■ **WORK TASK**
Copy every line from the material below that holds "Weekly".

■ **LISTED ENTRIES**

------------------------------------

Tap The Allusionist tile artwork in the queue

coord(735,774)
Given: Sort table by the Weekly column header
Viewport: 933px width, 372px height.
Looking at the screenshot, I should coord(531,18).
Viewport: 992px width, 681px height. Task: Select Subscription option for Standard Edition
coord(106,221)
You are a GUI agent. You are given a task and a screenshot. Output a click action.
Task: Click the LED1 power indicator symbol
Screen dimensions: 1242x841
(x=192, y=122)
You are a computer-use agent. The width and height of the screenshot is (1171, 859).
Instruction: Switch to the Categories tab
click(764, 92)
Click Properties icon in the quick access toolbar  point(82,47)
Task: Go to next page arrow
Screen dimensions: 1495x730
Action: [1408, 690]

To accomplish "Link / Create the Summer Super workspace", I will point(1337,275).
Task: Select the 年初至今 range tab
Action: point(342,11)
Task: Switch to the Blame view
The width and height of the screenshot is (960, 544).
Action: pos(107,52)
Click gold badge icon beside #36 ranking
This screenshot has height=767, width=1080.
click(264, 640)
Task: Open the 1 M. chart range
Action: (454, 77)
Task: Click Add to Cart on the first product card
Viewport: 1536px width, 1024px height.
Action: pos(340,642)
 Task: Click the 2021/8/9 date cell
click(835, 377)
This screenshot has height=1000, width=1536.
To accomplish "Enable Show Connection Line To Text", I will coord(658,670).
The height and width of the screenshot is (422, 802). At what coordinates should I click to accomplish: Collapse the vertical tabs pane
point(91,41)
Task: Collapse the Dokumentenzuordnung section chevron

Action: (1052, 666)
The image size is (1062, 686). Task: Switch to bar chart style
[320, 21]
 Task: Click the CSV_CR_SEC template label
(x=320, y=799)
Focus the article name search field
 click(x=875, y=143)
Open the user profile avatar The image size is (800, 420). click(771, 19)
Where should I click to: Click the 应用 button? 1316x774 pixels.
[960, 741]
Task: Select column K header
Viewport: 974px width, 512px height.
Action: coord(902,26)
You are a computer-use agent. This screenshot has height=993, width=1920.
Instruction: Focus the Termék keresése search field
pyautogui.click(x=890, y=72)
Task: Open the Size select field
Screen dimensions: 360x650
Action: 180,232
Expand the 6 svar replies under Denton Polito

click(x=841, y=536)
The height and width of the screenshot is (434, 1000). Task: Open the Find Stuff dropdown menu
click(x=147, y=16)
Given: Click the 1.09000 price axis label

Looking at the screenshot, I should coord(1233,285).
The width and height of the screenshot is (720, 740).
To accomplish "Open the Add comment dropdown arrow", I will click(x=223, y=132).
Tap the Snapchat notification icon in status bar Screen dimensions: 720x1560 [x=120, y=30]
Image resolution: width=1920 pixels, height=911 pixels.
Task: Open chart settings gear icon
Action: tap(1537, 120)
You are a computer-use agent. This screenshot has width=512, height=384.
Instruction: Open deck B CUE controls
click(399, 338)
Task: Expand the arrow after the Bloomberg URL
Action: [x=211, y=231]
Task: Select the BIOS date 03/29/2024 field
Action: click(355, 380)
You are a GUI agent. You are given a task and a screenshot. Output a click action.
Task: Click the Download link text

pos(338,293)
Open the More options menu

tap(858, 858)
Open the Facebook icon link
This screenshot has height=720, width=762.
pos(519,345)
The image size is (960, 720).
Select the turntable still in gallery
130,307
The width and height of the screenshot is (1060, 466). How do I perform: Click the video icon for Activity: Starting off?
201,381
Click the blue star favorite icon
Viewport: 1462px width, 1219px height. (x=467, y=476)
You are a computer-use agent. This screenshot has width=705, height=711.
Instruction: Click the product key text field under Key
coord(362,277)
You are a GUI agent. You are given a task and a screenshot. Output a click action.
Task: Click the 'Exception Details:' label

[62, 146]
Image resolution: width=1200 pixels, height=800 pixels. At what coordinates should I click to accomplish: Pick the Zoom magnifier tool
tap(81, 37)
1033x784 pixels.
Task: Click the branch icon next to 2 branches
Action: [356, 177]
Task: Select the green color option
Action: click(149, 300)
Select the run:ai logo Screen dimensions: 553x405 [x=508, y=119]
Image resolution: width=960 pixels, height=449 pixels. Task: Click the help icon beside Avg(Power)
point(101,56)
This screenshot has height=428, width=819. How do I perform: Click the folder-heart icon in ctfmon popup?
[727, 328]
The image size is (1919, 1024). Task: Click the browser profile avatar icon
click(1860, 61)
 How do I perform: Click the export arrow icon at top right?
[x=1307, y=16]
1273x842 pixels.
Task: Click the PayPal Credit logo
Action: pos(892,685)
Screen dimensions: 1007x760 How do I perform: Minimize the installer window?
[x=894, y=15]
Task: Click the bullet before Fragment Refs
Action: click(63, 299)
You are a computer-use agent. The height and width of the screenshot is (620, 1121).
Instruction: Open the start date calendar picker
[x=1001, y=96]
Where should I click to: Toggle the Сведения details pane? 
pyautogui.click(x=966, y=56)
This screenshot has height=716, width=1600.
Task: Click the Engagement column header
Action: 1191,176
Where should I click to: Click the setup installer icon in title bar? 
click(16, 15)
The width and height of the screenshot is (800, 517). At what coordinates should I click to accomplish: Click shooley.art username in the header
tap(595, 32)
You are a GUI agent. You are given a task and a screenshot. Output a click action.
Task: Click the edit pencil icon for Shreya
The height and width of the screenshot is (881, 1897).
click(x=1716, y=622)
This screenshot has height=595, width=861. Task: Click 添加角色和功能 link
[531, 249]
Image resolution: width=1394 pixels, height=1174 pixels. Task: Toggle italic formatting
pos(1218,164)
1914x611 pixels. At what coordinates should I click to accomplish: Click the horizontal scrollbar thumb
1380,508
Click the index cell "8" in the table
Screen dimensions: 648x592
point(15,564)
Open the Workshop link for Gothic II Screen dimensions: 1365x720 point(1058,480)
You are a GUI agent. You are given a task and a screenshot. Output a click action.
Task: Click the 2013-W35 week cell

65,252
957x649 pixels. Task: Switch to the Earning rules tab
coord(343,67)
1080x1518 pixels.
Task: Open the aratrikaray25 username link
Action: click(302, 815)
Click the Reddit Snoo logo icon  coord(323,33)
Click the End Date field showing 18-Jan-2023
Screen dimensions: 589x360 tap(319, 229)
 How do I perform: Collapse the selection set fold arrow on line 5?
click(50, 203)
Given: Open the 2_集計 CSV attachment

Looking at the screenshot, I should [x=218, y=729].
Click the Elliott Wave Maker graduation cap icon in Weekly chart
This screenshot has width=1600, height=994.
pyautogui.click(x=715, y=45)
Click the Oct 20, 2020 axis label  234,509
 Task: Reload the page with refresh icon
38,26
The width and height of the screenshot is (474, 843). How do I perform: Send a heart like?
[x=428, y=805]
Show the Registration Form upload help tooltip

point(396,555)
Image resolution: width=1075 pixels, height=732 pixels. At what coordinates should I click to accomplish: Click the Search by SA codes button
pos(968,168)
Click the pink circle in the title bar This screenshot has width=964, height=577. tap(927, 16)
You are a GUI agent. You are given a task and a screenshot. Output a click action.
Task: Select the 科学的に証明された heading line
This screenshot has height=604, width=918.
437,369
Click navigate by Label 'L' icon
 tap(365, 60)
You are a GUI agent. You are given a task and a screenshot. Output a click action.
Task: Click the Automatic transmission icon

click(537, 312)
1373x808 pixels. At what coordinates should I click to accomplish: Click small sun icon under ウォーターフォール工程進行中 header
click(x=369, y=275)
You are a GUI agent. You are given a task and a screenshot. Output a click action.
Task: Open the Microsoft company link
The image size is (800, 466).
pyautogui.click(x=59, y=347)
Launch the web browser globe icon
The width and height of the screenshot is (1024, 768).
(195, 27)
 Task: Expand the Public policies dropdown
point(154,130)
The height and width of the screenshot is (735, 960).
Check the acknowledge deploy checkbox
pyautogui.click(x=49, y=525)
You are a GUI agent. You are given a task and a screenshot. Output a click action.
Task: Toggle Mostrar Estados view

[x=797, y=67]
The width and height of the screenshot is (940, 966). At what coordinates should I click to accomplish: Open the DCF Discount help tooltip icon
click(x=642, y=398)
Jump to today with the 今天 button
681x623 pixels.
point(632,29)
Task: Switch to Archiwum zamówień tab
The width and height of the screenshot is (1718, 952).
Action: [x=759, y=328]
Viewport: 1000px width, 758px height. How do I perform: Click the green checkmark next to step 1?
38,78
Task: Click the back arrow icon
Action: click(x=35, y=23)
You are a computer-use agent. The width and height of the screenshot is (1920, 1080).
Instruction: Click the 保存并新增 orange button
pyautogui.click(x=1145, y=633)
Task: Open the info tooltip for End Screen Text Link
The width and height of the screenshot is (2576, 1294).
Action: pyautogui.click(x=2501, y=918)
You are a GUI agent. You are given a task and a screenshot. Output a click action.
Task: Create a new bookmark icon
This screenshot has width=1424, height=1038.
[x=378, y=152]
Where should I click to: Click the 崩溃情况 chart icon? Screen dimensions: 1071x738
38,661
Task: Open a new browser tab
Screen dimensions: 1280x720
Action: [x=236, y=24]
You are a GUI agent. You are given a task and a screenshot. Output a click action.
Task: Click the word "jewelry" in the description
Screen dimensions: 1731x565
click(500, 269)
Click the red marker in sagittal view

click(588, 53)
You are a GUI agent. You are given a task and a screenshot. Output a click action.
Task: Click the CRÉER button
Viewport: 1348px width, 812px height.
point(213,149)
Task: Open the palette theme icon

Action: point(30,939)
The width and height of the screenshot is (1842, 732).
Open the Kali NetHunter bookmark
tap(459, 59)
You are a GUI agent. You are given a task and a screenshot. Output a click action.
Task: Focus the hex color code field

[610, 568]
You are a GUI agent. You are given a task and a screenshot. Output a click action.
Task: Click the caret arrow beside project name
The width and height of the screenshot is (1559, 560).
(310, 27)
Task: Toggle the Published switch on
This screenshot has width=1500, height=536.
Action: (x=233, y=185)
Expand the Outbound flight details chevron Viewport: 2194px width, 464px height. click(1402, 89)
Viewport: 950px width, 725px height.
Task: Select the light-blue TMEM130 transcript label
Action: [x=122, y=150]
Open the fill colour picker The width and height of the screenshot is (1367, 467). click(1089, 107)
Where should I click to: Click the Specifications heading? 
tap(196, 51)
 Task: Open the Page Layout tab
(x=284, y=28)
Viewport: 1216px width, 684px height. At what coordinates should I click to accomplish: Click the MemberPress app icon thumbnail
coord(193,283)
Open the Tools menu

------------------------------------

■ **REPLY TO THE EXERCISE**
Given: Sort table by the Weekly column header
Click the Elliott Wave Maker graduation cap icon in Weekly chart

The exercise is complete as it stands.